**Work request:** Count every line of these entries that holds the word "Show", and reply with the number only.

**Given records:**

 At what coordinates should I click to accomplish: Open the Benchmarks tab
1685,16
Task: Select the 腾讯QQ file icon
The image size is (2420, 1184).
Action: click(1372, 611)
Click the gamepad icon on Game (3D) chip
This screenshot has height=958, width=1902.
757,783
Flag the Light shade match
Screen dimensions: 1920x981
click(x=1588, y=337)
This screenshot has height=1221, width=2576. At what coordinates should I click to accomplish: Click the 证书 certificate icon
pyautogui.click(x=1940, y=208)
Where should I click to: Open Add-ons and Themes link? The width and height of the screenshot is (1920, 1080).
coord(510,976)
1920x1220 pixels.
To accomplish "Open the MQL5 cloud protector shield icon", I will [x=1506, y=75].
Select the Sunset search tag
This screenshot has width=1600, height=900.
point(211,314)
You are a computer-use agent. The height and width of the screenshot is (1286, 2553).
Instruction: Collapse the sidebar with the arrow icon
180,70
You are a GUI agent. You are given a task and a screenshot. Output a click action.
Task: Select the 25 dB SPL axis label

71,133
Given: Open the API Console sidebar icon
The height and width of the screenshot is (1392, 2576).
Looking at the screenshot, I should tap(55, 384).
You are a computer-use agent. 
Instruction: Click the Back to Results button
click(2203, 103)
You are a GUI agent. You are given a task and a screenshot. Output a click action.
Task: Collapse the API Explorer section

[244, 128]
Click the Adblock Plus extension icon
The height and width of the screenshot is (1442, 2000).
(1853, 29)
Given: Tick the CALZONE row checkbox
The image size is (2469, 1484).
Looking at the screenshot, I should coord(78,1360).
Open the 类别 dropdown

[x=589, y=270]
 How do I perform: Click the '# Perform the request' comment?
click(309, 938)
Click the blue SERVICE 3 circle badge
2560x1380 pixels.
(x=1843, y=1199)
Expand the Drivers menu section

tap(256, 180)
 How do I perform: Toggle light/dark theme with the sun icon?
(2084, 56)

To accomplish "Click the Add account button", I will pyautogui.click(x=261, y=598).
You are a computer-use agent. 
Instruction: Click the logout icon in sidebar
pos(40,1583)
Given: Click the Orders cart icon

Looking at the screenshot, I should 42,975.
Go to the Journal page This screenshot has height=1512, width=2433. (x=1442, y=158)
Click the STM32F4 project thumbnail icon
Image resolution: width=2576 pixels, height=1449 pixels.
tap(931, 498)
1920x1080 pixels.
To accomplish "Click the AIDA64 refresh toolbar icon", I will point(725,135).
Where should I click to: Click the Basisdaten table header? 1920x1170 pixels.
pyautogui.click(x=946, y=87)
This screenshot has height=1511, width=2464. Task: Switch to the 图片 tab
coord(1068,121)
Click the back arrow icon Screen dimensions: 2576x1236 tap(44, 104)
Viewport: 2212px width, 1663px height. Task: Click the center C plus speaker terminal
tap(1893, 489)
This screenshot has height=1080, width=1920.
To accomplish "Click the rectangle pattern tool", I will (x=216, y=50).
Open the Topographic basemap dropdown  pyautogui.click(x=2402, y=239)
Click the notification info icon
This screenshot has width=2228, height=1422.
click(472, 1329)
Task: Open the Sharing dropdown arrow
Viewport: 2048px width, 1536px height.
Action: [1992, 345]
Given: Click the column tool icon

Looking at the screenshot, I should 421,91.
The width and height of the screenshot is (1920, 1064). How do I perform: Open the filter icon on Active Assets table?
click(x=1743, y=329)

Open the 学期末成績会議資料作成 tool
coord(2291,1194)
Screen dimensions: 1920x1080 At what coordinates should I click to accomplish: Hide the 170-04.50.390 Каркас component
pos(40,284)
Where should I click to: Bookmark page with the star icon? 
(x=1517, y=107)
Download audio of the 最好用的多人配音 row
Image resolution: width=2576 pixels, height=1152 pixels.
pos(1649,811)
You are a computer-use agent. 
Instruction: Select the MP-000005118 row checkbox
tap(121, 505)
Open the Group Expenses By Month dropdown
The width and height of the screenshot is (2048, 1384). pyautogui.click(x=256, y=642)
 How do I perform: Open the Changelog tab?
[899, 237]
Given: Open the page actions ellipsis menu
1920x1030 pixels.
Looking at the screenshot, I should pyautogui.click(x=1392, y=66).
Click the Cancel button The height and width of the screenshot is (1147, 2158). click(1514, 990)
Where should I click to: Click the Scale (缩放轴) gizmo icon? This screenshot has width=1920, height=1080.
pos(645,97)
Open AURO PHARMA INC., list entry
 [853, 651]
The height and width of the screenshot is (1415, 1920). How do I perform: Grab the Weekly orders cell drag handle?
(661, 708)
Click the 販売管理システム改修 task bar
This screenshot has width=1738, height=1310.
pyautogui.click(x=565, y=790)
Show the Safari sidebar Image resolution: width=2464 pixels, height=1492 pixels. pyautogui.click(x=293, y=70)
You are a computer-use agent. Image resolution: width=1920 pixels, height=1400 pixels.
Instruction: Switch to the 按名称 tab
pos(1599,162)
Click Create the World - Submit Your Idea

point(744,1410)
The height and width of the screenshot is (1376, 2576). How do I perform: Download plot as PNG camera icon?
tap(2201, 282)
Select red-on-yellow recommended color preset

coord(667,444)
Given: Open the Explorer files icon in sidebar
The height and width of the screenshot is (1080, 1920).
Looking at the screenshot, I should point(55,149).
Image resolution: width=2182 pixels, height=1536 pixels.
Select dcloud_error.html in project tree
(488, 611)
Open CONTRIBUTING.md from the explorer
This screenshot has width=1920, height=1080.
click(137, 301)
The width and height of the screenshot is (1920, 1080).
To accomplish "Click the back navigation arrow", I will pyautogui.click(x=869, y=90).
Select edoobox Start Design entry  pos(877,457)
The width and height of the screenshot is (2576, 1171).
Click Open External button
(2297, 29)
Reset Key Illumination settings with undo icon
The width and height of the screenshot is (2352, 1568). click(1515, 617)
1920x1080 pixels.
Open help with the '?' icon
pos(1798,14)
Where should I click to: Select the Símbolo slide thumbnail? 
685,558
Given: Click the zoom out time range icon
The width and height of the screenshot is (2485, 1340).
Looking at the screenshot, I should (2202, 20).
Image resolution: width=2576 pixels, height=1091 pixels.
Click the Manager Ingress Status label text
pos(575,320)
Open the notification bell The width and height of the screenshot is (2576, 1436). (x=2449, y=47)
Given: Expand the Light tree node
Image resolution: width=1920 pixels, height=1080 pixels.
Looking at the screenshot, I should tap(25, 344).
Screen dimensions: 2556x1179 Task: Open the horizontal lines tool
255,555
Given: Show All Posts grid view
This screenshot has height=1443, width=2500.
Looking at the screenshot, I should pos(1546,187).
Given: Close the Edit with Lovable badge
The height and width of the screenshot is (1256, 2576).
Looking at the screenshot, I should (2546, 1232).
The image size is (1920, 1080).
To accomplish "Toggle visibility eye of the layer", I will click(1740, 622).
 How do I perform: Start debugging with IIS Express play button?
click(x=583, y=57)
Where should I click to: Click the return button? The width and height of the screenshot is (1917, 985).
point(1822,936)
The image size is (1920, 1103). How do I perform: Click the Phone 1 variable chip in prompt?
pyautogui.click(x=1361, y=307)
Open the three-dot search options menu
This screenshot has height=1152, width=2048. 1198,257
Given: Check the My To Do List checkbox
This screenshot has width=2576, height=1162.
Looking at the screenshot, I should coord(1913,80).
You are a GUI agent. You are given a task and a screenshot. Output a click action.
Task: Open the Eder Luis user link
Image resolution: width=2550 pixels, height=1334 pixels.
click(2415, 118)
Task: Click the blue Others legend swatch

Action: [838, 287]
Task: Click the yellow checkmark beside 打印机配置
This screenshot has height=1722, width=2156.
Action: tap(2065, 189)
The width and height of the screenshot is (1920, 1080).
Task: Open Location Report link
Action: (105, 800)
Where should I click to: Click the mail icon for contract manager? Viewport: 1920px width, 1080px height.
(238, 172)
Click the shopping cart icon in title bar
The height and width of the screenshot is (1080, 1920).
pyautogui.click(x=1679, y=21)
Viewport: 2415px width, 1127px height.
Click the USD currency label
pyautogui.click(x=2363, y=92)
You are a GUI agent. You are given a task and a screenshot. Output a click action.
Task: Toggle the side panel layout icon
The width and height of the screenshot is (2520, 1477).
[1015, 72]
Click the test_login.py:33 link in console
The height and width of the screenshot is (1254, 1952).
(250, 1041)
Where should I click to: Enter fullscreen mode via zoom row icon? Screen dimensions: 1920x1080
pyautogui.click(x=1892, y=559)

**Reply:** 2